WHAT TO PRODUCE. Each line in the records that mentions the word "Toggle" needs to be listed.

Pixel coordinate grounding data.
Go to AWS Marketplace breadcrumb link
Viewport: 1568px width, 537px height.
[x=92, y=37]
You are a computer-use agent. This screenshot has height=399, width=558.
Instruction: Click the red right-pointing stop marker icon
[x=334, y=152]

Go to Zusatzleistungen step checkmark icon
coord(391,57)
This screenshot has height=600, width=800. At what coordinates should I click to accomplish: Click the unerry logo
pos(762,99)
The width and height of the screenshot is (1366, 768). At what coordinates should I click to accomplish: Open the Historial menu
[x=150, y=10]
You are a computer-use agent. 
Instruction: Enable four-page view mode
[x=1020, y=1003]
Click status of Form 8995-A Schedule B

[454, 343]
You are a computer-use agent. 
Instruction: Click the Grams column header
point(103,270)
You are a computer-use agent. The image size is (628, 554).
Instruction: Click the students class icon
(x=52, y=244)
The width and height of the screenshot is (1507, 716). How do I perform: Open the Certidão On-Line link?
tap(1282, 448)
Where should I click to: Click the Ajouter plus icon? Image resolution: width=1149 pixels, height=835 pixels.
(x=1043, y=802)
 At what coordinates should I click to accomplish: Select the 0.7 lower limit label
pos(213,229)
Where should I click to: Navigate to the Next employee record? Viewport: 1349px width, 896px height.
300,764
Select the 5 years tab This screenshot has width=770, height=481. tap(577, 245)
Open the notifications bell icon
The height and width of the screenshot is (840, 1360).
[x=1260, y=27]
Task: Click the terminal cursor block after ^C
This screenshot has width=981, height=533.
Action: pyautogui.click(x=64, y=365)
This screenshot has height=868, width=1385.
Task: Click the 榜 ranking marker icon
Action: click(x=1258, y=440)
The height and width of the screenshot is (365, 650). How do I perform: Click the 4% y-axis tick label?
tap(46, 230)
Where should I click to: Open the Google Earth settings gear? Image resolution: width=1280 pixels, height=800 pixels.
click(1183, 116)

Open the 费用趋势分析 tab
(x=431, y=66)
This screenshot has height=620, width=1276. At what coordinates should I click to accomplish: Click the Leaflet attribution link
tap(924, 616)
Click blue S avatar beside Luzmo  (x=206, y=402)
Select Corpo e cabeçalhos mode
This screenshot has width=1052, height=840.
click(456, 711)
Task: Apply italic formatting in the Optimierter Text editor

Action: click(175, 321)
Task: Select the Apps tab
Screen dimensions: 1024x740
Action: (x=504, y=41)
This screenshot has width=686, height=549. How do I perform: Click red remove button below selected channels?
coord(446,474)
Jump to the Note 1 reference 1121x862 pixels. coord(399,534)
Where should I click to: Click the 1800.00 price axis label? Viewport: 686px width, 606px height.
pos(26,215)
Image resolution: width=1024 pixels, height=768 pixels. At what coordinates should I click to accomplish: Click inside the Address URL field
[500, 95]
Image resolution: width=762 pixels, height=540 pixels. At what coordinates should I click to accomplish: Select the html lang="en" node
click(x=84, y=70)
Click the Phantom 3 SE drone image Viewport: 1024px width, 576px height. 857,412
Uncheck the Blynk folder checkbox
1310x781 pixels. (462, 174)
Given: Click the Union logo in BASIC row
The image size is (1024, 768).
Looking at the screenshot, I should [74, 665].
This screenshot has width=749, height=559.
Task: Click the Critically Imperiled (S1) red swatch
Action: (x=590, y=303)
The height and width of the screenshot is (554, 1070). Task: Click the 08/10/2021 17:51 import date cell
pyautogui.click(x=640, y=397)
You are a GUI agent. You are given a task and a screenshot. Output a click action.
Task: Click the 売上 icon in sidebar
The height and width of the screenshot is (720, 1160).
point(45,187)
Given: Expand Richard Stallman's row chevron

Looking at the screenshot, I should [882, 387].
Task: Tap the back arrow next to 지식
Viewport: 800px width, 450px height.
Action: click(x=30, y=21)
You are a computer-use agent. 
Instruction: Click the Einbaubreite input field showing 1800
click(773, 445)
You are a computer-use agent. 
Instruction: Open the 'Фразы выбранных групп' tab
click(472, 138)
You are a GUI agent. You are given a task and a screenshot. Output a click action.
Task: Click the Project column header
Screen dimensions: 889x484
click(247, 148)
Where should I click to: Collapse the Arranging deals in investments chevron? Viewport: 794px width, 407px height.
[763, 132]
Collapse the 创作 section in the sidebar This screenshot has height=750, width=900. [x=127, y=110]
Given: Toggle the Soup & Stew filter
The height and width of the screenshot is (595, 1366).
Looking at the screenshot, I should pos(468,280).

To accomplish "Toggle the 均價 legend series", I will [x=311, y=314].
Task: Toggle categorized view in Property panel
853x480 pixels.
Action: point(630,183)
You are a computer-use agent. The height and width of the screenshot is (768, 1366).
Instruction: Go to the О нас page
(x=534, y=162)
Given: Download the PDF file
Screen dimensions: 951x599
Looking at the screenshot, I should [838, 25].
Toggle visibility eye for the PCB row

TASK OUTPUT.
Given: Toggle the Soup & Stew filter
To accomplish "Toggle the 均價 legend series", I will [x=311, y=314].
Task: Toggle categorized view in Property panel
Toggle visibility eye for the PCB row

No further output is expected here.